定年を前にして、仕事に求めるものは変わっていく
人は仕事に何を求めるか。前回行った分析で累計された6つの価値観をもとに、定年前後の仕事に対する価値観の変化を追う。
仕事に対して多くの価値を置く20代
年齢を経るごとに、その価値観がどのように変わっていくのか。各因子得点の推移を年齢別に表した(図表1)。
これをみると、20代は仕事に多くの価値を見出す年代だということがわかる。20代の因子得点が最も高いのは「高い収入や栄誉」となっている。こうした目標を持つことが、仕事に関する能力を拡張させるモチベーションになり、職場によい競争を生み出し、組織のパフォーマンスも高まっていく。そうした意味で、若手が「高い収入や栄誉」に価値を感じて競争をすることには大きな意味がある。
さらに、「仕事からの体験」や「能力の発揮・向上」も得点が高い。新しい仕事に楽しさを見出し、仕事能力の向上を実感することができる年代が20代なのである。
図表1 価値観の因子得点の合計
出典:リクルートワークス研究所「シニアの就労実態調査」より作成
50代で人は仕事に対する価値を見失う
しかし、歳を経るにつれ、仕事を通じて感じる価値は減じていく。20代から30代になると、多くの因子が急激に下がる。仕事に対して、緩やかに価値を感じなくなっていく。

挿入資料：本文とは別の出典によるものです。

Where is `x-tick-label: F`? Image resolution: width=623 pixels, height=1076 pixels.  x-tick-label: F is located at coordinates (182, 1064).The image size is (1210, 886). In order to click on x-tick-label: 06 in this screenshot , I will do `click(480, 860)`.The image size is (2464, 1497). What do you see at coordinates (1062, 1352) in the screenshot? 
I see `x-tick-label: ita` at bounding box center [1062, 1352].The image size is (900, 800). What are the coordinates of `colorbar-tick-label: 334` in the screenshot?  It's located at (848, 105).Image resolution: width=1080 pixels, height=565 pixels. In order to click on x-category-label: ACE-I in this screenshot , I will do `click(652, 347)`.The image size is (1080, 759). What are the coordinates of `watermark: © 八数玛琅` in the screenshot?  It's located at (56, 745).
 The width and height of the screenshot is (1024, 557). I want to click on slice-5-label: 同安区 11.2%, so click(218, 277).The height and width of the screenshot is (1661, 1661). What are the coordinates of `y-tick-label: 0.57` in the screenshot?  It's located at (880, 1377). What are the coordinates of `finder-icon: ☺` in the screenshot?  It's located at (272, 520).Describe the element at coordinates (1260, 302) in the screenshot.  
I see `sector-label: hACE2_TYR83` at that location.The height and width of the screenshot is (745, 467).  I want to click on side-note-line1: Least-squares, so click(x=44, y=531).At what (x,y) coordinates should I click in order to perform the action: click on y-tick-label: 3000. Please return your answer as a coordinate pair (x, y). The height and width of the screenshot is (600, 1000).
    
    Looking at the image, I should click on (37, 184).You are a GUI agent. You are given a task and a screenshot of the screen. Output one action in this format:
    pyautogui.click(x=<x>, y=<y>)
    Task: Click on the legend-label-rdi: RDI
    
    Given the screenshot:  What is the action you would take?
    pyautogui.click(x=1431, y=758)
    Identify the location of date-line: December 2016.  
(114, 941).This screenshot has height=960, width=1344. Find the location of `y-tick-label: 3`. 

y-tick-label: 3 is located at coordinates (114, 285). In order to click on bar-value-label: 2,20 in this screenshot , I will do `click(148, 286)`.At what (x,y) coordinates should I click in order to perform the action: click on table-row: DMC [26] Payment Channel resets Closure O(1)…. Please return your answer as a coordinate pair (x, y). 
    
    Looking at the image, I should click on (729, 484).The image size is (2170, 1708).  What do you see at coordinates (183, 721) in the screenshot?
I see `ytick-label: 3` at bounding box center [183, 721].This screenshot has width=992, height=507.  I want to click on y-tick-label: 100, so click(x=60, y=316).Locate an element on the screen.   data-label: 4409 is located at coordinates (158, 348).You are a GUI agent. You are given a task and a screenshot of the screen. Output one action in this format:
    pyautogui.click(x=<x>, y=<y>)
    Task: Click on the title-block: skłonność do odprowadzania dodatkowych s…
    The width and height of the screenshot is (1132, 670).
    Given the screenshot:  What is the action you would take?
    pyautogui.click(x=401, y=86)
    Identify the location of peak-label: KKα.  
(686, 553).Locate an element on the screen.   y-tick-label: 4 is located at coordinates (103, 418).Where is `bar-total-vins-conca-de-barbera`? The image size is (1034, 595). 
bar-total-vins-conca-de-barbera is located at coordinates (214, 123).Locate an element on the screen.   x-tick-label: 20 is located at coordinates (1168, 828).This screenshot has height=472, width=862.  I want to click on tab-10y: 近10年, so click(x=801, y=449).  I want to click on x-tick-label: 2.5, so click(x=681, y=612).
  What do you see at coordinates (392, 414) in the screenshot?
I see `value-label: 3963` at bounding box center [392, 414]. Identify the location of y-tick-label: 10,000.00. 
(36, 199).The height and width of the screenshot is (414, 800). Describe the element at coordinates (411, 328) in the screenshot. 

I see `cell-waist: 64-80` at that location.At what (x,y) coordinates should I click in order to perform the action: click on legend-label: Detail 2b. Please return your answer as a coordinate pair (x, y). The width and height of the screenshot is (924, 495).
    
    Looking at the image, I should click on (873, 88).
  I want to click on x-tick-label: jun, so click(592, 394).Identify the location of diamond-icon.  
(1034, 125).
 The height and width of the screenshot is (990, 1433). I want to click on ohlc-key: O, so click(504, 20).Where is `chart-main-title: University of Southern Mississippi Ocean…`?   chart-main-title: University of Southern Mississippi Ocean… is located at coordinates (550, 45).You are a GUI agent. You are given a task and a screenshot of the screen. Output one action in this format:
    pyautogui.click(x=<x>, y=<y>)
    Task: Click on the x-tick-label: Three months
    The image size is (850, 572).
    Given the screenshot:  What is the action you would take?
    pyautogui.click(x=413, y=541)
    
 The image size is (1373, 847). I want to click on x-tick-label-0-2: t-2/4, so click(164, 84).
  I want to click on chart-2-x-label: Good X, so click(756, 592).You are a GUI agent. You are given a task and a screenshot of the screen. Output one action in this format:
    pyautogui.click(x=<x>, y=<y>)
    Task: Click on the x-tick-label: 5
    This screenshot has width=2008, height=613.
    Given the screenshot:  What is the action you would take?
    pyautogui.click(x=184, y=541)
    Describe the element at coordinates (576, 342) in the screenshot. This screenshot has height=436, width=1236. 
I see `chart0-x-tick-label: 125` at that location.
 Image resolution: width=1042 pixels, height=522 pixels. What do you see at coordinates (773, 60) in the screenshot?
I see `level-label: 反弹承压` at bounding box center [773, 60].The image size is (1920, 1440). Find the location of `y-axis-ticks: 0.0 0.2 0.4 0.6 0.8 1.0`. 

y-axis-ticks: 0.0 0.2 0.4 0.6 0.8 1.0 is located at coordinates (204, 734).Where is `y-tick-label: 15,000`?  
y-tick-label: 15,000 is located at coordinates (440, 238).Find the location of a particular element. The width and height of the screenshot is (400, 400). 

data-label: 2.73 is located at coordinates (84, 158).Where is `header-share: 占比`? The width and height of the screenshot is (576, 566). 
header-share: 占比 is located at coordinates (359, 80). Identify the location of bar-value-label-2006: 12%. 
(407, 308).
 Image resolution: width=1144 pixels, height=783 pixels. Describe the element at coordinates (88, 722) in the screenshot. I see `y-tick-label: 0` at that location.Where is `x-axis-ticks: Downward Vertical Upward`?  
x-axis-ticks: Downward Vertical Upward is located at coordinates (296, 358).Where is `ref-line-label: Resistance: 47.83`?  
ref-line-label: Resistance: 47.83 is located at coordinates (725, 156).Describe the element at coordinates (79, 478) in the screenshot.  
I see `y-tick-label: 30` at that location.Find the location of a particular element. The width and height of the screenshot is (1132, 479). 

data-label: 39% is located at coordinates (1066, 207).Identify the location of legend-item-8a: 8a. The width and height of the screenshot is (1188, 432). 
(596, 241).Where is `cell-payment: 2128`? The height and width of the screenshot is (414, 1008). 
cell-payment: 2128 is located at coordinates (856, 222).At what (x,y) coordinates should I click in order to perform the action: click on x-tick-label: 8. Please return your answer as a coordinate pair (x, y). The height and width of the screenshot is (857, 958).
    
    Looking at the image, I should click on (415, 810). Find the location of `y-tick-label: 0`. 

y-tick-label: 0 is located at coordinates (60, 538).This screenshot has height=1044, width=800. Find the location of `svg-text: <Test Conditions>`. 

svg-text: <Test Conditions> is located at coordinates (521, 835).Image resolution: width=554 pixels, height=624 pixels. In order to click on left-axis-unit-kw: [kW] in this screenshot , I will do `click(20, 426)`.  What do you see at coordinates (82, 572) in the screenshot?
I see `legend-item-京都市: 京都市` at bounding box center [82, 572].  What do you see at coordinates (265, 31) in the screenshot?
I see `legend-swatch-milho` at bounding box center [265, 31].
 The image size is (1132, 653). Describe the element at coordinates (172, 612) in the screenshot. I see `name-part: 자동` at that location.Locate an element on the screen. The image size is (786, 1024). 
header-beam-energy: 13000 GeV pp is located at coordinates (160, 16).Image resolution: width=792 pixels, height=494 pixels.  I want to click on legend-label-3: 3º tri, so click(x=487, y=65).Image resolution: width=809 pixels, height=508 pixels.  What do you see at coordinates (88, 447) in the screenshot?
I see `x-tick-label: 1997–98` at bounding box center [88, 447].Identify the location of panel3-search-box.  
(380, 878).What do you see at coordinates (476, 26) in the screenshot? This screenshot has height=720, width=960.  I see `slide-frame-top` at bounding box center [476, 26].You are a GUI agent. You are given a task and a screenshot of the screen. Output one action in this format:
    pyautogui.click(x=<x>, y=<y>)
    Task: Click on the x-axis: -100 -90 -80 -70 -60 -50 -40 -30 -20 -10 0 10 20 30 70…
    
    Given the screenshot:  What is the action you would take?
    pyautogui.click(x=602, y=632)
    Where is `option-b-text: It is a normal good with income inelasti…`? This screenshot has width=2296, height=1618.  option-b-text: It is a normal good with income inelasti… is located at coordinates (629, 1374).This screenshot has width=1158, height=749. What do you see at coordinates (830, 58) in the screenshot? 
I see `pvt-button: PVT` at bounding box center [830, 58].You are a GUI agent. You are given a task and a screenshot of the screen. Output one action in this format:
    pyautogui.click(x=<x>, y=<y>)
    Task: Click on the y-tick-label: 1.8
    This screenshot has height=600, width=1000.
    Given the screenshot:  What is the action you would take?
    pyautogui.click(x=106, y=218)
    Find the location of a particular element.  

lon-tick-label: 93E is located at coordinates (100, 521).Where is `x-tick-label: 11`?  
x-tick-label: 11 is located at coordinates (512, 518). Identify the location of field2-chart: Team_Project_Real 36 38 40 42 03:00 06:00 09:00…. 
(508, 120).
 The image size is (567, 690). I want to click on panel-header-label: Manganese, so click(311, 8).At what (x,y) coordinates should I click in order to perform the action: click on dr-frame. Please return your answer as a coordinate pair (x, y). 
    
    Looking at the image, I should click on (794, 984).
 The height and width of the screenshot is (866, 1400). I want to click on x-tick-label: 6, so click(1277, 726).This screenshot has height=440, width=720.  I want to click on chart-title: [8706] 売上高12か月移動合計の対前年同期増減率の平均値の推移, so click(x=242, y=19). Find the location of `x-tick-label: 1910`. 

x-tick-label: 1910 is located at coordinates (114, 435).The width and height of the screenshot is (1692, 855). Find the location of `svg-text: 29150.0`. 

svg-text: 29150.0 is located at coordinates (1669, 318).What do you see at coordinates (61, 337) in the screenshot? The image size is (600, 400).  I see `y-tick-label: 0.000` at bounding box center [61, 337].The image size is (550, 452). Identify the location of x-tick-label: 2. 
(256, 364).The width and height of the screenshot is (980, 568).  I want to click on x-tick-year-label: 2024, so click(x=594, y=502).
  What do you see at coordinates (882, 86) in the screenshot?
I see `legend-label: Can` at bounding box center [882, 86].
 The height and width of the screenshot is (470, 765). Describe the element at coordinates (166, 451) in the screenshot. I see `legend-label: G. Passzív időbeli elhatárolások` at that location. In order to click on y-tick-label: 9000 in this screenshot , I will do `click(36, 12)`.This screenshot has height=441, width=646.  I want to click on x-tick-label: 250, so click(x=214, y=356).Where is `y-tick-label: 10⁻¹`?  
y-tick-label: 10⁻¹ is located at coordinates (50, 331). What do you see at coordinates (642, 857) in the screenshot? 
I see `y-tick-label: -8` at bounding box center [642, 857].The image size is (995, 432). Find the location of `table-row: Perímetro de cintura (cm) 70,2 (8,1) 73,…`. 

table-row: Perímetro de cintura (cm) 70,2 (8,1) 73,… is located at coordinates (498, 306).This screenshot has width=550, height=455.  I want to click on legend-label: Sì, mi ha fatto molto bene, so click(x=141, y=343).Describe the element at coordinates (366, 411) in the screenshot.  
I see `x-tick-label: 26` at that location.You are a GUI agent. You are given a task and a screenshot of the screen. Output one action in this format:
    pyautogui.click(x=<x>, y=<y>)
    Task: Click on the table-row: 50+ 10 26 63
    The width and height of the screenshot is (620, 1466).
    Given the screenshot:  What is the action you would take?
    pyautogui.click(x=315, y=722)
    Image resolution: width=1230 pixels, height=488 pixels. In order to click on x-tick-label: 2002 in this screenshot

もちろん、年齢が上がっても「高い収入や栄誉」に価値を感じる人はまだいる。会社で地位を上げ収入を高めることに希望を見出す人は、30代や40代の時点でも多い。ただし、それ以外の要素は重要だと感じなくなっている。「生活との調和」は引き続き重要な価値となっているが、これは家庭を持って子供ができ、仕事を通じて家族の生活を豊かにすることを求める人が増えるということなのではないか。
そして、ほとんどの価値観について、落ち込みの谷が最も深いのが50代前半である。この年齢になるとこれまで価値の源泉であった「高い収入や栄誉」の因子得点もマイナスとなり、仕事に対してほとんど価値を感じなくなってしまう。定年が迫り、役職定年を迎える頃、何を生きがいにすればいいのか、目標を見失う人も少なくない。そうした現実がデータからうかがえる。
長い期間をかけて新しい仕事の価値に気づいていく
仕事に関して最も思い悩むのが50代前半だとすれば、仕事に新しい価値を見出す転機もその年代となる。心理学者ユングは40歳を人生の正午と見なし、そこから各自の個性化が進んでいくとした。しかし、人生100年と言われる現代においては、その時期はやや後退しているのかもしれない。
実際に、50代前半を底とし、「高い収入や栄誉」を除いたすべての価値観が、70代後半に向けて価値を増していく様子がみてとれる。仕事に何を求めるかという観点でみたときに、50代は大きな転機になる年齢なのである。
50代において失われた、仕事に対して感じる価値が、以後、長い時間をかけて再生していく。そして、定年以降に見出される仕事に対する価値観は、20代の価値観と大きく異なっていることにも注目したい。
高齢になるほど高まる価値観としては「他者への貢献」「体を動かすこと」などがあるが、いずれも20代では重視されない。つまり、より正確に言えば、多くの人にとって価値観は単に回復するだけではなく、仕事の中で新しい価値観を見出していくというプロセスをたどる。